Making cells compute
The momentum is building in synthetic biology; CAR Ts stand to benefit
With efficiency in DNA engineering continuing to grow, and an increasing convergence between engineering and biology, synthetic biology -- in its “truest” form -- is coming within striking distance of translating preclinical proof of concept breakthroughs to the clinic.
And while chimeric antigen receptor (CAR) T cells could be prime beneficiaries of the advances, some basic tenets of the technology might present IP lawyers with new challenges.
The field is still carving its own definition and its boundaries, as companies across the spectrum adopt the “synthetic biology” label, blurring the line between simple engineering of individual genes and the original concept -- which involves the artificial design and construction of new biological systems.
In its strictest definition, synthetic biology involves incorporation of two or more artificial components in a cell to carry out a novel combined function.
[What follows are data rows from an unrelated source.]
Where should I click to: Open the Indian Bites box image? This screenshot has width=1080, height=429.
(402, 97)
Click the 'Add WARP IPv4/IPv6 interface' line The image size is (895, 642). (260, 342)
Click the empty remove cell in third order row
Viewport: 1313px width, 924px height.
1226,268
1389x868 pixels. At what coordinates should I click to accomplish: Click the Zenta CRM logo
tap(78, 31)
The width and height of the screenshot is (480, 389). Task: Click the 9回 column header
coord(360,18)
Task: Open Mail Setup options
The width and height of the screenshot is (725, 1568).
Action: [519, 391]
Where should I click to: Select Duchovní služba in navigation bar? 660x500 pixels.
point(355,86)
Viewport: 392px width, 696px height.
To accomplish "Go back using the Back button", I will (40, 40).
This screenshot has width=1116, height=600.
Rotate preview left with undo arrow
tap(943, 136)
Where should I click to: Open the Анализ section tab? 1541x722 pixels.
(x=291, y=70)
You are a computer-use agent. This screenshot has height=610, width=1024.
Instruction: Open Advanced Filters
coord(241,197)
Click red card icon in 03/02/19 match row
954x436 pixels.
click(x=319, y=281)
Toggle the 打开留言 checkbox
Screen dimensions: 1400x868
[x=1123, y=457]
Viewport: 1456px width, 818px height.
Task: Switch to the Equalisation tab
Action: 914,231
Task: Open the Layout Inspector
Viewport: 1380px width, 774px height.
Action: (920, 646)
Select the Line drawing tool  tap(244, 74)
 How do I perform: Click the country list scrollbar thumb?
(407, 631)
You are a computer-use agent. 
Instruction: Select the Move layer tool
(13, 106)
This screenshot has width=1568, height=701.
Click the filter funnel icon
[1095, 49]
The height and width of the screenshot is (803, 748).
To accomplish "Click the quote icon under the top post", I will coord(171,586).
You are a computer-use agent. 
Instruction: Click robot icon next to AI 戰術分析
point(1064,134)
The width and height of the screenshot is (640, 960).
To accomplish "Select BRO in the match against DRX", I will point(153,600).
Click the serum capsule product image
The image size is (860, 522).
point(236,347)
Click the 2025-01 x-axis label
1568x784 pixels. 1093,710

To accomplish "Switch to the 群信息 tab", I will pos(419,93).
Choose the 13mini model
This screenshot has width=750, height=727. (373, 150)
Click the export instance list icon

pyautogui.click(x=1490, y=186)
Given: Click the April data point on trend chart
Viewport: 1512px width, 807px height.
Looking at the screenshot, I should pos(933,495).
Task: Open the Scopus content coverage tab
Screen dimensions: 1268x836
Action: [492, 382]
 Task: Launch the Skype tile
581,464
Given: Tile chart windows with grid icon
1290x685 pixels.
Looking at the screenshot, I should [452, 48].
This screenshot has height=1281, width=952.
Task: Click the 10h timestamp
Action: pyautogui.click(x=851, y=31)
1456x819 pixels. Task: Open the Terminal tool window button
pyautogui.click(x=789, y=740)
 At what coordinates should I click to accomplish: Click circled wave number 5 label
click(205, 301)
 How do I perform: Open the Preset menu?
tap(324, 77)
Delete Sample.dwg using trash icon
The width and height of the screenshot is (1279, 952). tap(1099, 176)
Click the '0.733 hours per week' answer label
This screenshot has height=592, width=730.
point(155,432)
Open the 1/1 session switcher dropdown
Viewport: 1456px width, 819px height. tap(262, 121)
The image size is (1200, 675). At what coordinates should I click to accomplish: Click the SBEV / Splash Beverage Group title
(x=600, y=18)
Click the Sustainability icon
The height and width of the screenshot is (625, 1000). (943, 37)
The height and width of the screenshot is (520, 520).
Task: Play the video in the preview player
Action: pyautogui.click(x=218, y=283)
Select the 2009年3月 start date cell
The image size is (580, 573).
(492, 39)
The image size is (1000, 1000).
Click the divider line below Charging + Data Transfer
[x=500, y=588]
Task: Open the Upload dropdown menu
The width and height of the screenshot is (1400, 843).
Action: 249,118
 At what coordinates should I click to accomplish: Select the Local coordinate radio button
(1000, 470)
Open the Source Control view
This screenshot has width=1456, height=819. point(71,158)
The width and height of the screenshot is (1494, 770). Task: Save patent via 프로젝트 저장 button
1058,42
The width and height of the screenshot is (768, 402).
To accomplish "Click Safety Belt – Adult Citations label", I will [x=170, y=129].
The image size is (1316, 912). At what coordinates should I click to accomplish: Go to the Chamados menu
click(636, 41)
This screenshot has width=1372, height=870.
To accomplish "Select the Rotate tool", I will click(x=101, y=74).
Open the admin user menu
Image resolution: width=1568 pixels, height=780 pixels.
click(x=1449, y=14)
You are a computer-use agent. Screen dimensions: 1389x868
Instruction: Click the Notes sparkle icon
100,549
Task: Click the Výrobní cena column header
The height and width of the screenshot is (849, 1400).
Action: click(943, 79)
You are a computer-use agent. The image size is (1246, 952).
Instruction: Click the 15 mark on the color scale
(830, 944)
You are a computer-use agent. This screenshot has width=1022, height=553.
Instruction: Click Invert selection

That means that simply introducing a protein on an expression vector doesn’t qualify, but introducing two genes to a cell to express a protein under a set of qualified, contained circumstances does.
Broader use of the label encompasses the generation of the components to enable that process, such as synthetic biological building blocks ranging from artificial DNA bases to chimeric genes.
Although the field emerged in the early 2000s, it has been primarily tapped to engineer biosynthetic pathways in bacteria for creating industrial products such as biofuels or ingredients for cosmetics. The highest profile achievement thus far in drug development has been the engineering of yeast to generate artemisinic acid, the precursor to the anti-malarial drug artemisinin, which came out of a 2008 partnership between Amyris Biotechnologies Inc. (now Amyris Inc.), sanofi-aventis Group (now Sanofi) and Institute for OneWorld Health. Sanofi began marketing yeast-derived artemisinin in 2014.
But according to Wendell Lim, the field is now returning to applications in which “the cell itself is not just a factory, it’s also a computer.”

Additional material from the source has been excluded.